When humans return to the Moon under Nasa’s Artemis programme, the challenge will extend far beyond landing safely on its surface. Astronauts will have to survive and function in one of the most hostile and isolating environments known, coping with confinement, extreme conditions and prolonged separation from Earth. Experts say success will depend as much on psychological resilience and teamwork as on physical fitness or engineering skill.
“Space is really challenging. It’s harder than it looks, and we don’t say that often enough,” says Nasa astronaut Victor Glover, who is set to pilot Artemis II, the first crewed Orion mission to travel beyond the Moon. Speaking ahead of the mission, Glover highlighted the unforgiving realities of deep-space travel, where resources are finite and even basic daily activities can become major stressors. Water, food and oxygen are limited, with no possibility of emergency resupply, and astronauts will spend days in a cramped, pressurised capsule with no privacy.
For Glover and his three crewmates, the 10-day Artemis II mission will serve as a crucial test run for future lunar expeditions. He notes that simple actions, such as using the hygiene compartment, can disrupt the entire crew due to noise and lack of space. These conditions, he says, demand a different level of psychological preparation than most people expect.

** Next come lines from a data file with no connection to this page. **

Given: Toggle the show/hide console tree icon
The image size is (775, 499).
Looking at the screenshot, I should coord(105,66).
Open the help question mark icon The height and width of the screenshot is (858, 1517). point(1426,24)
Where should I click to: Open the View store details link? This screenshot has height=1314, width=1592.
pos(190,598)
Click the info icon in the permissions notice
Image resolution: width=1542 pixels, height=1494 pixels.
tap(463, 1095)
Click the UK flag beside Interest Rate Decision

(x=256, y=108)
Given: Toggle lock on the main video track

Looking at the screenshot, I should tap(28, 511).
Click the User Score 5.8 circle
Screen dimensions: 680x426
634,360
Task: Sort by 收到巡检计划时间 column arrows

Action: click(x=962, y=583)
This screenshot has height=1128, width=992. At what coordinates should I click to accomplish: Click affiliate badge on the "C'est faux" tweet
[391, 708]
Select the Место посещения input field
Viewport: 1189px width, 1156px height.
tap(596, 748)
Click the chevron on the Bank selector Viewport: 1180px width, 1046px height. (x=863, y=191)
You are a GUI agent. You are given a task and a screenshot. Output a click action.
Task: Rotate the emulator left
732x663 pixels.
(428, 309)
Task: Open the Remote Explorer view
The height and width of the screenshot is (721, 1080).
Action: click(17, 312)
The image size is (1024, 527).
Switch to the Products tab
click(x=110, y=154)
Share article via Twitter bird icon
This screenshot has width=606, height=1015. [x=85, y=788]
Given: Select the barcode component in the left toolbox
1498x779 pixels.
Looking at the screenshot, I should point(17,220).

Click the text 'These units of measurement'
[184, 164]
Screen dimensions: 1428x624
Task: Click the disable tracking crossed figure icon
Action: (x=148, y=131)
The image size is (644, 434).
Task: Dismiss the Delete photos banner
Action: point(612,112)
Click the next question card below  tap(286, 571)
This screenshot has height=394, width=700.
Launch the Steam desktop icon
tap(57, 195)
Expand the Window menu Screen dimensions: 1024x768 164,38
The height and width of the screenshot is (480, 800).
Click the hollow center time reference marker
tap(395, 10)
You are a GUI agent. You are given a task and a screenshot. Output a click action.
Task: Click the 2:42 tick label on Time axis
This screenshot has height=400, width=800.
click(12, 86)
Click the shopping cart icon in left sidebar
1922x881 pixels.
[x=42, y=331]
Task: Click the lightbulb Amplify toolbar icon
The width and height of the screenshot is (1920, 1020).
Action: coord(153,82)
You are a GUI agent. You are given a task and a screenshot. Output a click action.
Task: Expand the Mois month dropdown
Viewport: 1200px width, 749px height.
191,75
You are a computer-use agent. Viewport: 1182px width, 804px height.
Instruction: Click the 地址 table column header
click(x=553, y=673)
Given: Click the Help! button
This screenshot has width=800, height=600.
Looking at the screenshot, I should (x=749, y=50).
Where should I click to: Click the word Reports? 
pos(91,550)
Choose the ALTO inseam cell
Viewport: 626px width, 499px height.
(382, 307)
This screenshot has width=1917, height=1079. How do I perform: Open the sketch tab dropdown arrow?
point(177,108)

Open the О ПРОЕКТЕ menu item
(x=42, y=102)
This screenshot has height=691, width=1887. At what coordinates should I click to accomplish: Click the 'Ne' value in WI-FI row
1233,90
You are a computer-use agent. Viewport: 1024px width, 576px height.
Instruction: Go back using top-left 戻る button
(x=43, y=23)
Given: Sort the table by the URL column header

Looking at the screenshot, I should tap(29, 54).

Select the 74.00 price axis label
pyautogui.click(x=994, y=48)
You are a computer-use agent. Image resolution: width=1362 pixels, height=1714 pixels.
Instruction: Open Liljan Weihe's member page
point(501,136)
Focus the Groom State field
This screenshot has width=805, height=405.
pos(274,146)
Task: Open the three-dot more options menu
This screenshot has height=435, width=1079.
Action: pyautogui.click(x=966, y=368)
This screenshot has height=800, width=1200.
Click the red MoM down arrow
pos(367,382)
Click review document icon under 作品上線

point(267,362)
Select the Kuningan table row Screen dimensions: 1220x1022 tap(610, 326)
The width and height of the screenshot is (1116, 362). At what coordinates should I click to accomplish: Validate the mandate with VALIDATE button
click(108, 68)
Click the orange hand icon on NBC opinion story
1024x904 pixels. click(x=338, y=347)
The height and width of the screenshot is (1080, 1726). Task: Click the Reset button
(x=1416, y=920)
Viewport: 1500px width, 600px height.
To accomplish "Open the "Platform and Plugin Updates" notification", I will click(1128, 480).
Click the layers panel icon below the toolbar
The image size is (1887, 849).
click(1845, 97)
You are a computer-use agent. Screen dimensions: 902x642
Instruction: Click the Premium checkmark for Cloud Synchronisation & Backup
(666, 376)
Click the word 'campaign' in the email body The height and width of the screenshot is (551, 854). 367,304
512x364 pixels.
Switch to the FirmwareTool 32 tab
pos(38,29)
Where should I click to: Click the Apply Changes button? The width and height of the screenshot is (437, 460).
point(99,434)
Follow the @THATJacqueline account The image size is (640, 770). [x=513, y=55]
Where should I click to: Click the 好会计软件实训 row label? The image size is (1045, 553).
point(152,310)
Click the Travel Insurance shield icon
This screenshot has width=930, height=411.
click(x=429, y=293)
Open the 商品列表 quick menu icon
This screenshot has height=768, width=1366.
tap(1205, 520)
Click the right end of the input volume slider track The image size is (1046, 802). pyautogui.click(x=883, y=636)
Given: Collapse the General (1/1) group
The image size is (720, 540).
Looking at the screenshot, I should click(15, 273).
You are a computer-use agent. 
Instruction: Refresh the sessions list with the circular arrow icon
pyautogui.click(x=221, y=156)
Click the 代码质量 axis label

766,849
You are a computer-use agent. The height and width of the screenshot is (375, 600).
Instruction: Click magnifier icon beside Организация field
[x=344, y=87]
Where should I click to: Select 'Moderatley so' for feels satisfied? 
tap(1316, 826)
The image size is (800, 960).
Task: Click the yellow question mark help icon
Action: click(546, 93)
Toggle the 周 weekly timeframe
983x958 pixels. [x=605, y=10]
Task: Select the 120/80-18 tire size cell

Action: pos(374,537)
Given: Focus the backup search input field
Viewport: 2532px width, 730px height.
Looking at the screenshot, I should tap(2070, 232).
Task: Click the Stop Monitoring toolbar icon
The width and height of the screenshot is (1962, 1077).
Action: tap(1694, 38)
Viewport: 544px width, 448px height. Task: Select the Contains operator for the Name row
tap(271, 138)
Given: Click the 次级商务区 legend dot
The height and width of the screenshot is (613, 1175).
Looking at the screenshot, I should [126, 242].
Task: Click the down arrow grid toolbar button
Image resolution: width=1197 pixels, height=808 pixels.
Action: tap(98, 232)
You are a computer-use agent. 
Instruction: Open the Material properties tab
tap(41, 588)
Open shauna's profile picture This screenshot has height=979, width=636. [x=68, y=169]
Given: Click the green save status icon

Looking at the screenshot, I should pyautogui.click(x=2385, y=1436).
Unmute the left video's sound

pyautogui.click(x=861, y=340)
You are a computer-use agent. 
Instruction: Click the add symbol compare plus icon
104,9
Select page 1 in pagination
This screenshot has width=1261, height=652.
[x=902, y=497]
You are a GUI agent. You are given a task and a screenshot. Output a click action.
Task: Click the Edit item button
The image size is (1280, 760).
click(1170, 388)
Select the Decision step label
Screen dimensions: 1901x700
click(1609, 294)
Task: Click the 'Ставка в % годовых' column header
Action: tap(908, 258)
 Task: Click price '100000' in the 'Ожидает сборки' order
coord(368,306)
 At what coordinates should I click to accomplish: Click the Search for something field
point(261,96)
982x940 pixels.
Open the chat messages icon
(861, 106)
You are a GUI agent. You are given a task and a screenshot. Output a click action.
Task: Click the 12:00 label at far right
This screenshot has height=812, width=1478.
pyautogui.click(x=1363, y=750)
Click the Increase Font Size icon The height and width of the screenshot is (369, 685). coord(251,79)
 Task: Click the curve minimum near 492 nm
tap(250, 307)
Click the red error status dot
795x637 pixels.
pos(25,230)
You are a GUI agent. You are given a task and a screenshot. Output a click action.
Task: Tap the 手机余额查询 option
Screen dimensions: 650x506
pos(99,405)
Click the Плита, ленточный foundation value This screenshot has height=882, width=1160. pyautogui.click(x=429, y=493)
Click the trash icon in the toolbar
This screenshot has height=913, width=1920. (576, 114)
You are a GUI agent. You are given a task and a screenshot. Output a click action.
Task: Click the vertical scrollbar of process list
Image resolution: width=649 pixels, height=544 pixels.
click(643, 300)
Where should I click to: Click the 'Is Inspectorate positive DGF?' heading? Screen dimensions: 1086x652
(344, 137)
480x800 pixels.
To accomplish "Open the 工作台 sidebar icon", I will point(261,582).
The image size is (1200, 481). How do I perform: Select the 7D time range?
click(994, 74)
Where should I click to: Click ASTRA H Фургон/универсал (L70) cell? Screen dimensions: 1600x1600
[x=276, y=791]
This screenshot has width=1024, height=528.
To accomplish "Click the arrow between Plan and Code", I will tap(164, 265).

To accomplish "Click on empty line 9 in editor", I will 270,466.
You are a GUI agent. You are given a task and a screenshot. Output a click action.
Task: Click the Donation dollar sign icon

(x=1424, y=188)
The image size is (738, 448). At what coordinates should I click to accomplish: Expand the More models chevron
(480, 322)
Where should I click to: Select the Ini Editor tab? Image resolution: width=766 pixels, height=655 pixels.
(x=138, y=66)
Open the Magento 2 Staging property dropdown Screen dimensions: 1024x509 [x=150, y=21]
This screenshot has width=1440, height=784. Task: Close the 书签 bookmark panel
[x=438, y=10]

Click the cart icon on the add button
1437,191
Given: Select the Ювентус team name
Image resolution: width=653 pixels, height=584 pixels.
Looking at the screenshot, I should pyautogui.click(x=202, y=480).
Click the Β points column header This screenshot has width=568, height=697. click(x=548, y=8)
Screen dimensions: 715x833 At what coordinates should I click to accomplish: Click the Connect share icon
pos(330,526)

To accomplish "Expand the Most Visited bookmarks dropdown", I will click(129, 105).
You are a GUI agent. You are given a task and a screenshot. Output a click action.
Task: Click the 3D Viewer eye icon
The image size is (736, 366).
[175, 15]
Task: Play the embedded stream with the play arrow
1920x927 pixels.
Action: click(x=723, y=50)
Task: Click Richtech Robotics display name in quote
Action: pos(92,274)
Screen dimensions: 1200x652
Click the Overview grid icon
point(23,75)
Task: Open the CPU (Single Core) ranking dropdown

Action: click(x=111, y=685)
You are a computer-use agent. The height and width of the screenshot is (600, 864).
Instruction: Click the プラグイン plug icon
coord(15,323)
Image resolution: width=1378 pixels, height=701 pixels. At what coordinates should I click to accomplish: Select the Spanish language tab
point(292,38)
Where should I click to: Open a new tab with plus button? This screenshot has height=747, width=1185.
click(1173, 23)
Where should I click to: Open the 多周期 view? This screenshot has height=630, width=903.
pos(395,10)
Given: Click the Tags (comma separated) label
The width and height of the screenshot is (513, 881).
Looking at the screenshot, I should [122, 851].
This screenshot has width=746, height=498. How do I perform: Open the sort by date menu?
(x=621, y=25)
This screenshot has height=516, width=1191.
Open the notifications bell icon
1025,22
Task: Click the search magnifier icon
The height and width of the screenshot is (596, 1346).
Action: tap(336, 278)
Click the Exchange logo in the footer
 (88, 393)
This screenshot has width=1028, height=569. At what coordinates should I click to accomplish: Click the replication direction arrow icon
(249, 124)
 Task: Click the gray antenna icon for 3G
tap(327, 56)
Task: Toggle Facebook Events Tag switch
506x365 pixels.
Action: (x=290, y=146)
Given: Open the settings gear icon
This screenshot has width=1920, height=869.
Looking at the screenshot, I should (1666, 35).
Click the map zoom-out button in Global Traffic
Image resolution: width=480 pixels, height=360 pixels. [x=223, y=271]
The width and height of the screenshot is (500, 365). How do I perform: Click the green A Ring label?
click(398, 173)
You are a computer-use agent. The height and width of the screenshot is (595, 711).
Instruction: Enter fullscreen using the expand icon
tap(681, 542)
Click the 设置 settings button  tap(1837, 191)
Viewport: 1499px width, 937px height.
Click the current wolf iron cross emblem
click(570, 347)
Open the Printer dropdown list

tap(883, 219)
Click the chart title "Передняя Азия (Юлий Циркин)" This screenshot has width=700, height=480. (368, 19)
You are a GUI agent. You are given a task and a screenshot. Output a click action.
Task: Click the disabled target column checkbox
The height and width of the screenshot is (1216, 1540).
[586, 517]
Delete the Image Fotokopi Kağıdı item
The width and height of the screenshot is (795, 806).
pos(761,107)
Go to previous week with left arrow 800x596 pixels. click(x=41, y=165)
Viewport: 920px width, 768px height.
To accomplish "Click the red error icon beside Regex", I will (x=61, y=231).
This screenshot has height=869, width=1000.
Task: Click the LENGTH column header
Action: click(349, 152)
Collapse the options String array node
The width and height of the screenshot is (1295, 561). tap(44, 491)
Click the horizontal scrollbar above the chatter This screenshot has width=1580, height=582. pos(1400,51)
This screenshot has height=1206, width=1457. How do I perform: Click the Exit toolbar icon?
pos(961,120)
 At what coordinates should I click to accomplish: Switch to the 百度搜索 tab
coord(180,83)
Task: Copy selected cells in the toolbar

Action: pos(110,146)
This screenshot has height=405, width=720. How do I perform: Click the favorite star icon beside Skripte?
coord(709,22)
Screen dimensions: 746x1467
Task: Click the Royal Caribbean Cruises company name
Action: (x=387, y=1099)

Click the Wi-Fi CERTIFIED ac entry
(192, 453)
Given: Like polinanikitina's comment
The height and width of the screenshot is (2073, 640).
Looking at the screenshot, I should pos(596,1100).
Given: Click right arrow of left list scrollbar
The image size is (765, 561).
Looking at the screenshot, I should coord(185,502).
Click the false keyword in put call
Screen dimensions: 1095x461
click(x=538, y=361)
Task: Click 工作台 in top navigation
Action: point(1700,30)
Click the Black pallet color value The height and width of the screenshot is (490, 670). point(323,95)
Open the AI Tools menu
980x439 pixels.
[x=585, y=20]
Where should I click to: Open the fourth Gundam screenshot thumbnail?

Artemis II marks the beginning of a longer-term plan to establish a sustained human presence on the Moon, including the construction of a base near the lunar south pole. Future crews will spend months in isolation, living just days away from Earth, enduring two-week-long lunar nights, extreme temperature swings, high radiation levels and a barren, airless landscape outside. Selecting the right people for such missions has therefore become a complex and exacting process.
According to Sergi Vaquer Araujo, who leads the European Space Agency’s space medicine team, modern astronaut selection is no longer about finding superhuman individuals who excel in a single domain. Instead, agencies are searching for people who perform well across multiple areas. Certain medical conditions, such as asthma, heart irregularities or colour blindness, can still disqualify candidates due to the limited medical support available in space, but physical fitness alone is no longer the defining factor.
Psychological suitability and interpersonal skills now play a central role. Early astronauts were often hyper-competitive test pilots, admired for their bravery but not always suited to prolonged confinement with others. Today, cooperation, adaptability and emotional intelligence are seen as essential. During recent ESA selection rounds, candidates were assessed on how well they supported team success, even at the expense of their own individual performance.
Insights into coping with isolation also come from Earth’s most remote environments. British surgeon Nina Purvis recently spent an Antarctic winter at the Concordia research station, one of the most isolated places on the planet. With just 12 others and no sunlight for months, she experienced conditions often compared to those on Mars or the Moon. The station operates autonomously for most of the year, with limited medical resources and no possibility of evacuation.
Purvis says that beyond handling stress and uncertainty, being pleasant and cooperative is critical in such environments. Research at Concordia has shown that boredom and monotony can be as challenging as danger, prompting studies into activities that improve mental wellbeing. Group exercises such as yoga, creative tasks and mindfulness sessions have been found to help maintain morale and resilience.
As space agencies prepare for humanity’s return to the Moon, these lessons underline a key reality: thriving on the lunar surface will require astronauts who are not only technically capable, but also mentally robust, adaptable and deeply attuned to the needs of those around them.